Start of Task data

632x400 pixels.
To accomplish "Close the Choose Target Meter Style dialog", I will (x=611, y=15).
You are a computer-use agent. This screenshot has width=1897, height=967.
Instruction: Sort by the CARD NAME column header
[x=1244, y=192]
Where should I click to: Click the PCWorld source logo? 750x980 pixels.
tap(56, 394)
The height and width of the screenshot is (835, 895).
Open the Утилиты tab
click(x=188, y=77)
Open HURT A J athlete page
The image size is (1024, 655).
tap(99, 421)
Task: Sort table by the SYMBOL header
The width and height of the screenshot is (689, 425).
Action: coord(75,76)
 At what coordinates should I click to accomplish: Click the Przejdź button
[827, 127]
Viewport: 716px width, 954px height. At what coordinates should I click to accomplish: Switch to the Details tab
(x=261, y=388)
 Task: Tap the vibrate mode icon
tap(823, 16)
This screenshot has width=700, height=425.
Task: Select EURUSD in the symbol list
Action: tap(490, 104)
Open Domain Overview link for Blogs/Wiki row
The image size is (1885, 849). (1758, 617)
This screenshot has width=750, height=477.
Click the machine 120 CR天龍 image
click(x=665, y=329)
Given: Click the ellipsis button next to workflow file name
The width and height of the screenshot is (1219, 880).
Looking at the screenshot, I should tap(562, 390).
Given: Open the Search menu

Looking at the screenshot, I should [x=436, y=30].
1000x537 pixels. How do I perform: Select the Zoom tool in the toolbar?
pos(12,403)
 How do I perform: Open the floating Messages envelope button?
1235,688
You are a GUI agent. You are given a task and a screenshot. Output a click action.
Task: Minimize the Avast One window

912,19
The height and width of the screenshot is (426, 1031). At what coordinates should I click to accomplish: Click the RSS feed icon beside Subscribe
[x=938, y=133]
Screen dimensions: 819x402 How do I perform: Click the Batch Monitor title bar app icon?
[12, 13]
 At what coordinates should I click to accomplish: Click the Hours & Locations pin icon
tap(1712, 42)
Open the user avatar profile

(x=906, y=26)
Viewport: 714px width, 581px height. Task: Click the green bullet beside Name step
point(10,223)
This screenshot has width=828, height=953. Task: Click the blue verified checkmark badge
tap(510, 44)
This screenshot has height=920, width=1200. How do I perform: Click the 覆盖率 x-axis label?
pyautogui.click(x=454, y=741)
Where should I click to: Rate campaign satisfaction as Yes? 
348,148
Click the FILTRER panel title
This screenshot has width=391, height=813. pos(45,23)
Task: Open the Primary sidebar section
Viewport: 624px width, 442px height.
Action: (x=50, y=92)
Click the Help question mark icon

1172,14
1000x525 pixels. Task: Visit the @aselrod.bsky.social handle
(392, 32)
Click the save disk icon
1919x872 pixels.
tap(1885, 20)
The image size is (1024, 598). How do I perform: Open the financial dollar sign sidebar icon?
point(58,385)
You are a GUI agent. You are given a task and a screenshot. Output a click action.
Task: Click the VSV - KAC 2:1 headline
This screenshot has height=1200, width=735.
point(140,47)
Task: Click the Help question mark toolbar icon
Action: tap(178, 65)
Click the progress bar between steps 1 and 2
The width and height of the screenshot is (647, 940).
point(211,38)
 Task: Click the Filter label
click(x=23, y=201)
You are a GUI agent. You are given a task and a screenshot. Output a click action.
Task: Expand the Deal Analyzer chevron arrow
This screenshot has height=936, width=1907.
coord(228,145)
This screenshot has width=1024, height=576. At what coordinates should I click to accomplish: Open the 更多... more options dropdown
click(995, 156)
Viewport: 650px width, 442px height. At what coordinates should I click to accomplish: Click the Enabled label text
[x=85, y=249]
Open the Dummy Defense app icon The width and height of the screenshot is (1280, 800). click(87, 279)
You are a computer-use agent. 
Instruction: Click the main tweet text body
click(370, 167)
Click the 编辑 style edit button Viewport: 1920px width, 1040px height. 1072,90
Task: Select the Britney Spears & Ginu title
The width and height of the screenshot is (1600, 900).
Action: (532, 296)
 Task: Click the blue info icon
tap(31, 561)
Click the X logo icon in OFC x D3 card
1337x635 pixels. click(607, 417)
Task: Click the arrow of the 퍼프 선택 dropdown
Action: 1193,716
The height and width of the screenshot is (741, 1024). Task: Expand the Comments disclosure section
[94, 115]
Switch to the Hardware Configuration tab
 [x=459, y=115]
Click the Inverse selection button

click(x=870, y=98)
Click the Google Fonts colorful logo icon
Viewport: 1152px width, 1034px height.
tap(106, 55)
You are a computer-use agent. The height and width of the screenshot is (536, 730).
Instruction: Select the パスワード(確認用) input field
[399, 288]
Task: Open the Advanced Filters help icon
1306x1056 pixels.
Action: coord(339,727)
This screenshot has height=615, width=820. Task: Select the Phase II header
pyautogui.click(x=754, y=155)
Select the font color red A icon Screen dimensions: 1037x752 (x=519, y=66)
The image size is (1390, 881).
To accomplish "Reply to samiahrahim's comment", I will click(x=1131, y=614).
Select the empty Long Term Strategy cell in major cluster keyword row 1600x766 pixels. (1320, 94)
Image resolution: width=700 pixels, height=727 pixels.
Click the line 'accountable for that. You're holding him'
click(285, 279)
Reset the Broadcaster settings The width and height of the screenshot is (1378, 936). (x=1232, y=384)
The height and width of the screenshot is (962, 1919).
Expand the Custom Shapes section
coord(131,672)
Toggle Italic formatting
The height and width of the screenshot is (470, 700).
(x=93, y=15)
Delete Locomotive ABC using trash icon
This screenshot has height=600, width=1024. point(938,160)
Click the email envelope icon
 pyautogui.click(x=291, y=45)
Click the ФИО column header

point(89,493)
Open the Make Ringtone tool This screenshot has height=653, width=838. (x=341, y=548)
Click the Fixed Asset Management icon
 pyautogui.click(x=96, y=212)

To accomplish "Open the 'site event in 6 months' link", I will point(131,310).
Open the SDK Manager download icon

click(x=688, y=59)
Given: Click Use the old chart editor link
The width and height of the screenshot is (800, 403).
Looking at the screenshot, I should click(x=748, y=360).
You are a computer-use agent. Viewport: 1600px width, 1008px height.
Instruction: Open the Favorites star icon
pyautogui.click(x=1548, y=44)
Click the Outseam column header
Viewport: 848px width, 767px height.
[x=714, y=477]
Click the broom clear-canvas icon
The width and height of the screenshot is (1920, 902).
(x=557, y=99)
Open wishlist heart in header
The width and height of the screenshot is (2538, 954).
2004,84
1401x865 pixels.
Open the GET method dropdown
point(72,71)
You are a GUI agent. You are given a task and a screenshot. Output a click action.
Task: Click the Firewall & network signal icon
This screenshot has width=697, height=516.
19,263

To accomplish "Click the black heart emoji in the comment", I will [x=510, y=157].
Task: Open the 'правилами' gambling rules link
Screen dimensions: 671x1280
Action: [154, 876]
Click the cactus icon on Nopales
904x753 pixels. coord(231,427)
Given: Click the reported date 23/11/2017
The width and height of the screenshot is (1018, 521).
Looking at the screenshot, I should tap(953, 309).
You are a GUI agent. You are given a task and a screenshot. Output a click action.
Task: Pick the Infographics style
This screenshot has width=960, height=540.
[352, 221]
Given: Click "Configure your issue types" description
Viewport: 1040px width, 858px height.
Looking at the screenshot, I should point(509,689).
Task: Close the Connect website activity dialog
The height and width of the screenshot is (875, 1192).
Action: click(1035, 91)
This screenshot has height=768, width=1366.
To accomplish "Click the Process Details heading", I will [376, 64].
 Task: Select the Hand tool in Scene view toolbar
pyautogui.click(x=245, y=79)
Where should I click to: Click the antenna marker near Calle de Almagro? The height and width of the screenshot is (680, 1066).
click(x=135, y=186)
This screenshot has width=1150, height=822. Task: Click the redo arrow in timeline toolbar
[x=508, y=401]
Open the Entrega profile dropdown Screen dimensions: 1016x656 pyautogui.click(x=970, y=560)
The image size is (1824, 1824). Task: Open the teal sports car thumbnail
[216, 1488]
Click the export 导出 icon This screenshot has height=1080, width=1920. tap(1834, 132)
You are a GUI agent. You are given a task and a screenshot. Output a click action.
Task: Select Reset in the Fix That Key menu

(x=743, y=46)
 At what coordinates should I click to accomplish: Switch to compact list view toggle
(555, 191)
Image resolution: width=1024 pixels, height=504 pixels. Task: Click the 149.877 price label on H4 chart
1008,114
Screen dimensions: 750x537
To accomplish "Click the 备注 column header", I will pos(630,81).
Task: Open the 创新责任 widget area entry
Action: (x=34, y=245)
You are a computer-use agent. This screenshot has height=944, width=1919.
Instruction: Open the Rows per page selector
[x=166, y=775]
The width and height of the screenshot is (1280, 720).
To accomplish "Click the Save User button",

End of Task data

▶ Problem description
All lines above from the one containing "Task: Open the Advanced Filters help icon" to the one containing "The height and width of the screenshot is (962, 1919)." must be repeated exactly, both lines included, and no others.

▶ Response below
Task: Open the Advanced Filters help icon
1306x1056 pixels.
Action: coord(339,727)
This screenshot has height=615, width=820. Task: Select the Phase II header
pyautogui.click(x=754, y=155)
Select the font color red A icon Screen dimensions: 1037x752 (x=519, y=66)
The image size is (1390, 881).
To accomplish "Reply to samiahrahim's comment", I will click(x=1131, y=614).
Select the empty Long Term Strategy cell in major cluster keyword row 1600x766 pixels. (1320, 94)
Image resolution: width=700 pixels, height=727 pixels.
Click the line 'accountable for that. You're holding him'
click(285, 279)
Reset the Broadcaster settings The width and height of the screenshot is (1378, 936). (x=1232, y=384)
The height and width of the screenshot is (962, 1919).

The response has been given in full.